TO DO =>
Read the records below and copy each line that contains "computer".

Stored data entries =>
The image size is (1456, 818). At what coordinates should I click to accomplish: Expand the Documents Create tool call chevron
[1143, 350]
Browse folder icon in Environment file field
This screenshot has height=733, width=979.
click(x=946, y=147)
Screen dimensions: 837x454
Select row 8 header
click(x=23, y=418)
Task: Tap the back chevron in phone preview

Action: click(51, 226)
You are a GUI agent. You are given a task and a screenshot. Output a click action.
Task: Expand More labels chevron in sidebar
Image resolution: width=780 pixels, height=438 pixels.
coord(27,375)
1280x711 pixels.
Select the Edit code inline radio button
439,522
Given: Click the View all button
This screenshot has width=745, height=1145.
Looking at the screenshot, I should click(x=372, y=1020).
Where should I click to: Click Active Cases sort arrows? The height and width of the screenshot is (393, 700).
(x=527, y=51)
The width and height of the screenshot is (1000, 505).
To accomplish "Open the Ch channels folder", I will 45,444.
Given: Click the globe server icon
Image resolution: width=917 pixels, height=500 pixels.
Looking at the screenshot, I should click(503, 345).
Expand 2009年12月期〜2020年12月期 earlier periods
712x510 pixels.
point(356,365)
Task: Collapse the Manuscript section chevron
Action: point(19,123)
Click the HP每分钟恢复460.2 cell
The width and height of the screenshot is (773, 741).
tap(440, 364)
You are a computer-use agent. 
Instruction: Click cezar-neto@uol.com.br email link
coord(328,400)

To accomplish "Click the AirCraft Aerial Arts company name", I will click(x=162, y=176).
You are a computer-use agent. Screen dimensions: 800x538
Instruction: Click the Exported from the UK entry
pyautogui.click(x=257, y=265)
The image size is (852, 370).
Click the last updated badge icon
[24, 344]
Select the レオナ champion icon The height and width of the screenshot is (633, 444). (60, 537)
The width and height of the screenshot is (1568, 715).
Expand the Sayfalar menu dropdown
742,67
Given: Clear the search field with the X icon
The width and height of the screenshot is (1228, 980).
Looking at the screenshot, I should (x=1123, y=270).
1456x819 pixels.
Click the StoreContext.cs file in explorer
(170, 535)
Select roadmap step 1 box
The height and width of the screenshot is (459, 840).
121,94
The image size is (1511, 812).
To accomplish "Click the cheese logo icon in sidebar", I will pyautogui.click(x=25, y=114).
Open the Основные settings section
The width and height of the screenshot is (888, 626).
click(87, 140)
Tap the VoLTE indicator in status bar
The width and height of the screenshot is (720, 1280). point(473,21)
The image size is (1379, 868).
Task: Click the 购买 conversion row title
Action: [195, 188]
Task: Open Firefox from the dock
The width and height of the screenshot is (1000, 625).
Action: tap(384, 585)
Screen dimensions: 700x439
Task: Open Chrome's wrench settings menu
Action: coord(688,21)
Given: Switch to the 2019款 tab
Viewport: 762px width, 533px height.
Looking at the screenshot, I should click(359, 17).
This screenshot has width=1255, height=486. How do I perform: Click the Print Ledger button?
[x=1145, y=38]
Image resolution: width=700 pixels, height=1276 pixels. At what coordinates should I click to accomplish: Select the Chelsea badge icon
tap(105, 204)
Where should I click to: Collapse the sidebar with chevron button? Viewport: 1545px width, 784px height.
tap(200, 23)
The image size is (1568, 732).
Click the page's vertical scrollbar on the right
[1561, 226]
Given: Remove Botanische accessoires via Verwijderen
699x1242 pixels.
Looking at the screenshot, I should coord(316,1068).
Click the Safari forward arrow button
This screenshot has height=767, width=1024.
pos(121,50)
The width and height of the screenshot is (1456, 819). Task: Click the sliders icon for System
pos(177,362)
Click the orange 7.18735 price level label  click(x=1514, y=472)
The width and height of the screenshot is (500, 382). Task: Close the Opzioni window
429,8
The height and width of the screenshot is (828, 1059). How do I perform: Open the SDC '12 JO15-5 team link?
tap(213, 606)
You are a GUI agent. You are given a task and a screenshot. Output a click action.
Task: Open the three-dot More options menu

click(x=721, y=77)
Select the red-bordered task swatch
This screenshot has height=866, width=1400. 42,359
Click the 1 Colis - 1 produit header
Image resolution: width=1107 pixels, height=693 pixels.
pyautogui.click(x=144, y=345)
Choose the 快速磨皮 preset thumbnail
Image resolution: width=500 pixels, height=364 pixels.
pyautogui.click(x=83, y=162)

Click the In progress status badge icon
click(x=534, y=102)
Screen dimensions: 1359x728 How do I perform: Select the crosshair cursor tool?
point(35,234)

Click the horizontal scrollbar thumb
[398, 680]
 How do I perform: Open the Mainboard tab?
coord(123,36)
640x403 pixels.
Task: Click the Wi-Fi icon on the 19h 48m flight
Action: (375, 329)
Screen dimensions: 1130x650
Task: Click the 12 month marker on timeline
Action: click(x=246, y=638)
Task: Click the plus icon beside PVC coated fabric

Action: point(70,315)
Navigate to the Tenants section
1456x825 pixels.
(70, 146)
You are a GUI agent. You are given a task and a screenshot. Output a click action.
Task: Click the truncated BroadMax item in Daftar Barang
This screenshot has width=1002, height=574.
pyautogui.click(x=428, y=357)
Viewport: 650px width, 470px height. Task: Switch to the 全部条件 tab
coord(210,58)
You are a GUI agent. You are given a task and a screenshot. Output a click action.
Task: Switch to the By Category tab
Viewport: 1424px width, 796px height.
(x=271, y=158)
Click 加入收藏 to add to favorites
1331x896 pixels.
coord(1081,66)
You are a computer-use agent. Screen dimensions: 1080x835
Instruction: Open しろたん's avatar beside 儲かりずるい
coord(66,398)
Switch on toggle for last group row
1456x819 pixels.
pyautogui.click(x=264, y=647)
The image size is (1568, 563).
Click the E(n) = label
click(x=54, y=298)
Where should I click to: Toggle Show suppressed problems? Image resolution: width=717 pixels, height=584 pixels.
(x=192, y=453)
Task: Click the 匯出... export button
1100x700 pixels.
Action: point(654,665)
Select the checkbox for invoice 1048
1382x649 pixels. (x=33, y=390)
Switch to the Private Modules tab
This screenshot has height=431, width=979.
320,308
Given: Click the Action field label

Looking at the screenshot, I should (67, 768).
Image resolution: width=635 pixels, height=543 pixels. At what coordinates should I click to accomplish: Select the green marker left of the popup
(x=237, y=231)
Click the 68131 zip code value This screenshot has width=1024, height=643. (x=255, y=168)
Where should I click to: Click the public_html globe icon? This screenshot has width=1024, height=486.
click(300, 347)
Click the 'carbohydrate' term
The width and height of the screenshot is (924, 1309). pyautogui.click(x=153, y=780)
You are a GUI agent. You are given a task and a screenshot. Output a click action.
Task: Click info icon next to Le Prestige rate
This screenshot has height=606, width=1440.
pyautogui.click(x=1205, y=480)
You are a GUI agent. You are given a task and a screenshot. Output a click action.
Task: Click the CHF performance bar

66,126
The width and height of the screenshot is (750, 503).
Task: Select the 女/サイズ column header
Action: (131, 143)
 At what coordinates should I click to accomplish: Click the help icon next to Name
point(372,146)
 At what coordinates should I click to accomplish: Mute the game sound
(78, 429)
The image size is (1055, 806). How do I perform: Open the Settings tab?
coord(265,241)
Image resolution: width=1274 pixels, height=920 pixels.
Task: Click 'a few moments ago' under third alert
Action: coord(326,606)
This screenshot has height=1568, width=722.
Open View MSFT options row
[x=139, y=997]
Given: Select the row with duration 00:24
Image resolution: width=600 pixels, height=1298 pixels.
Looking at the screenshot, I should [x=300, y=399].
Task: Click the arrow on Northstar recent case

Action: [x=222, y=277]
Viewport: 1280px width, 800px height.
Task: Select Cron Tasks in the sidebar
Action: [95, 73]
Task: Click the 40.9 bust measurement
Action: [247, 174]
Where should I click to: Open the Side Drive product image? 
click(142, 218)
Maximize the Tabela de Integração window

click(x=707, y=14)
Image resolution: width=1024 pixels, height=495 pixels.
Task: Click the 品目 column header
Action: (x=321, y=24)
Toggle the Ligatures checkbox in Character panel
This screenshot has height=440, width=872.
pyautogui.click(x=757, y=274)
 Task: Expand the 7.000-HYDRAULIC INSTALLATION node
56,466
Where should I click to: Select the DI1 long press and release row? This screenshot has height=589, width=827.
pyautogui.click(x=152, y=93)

SOLVED PROBLEM =>
You are a computer-use agent. 
You are a computer-use agent. Screen dimensions: 800x538
You are a computer-use agent. Screen dimensions: 1080x835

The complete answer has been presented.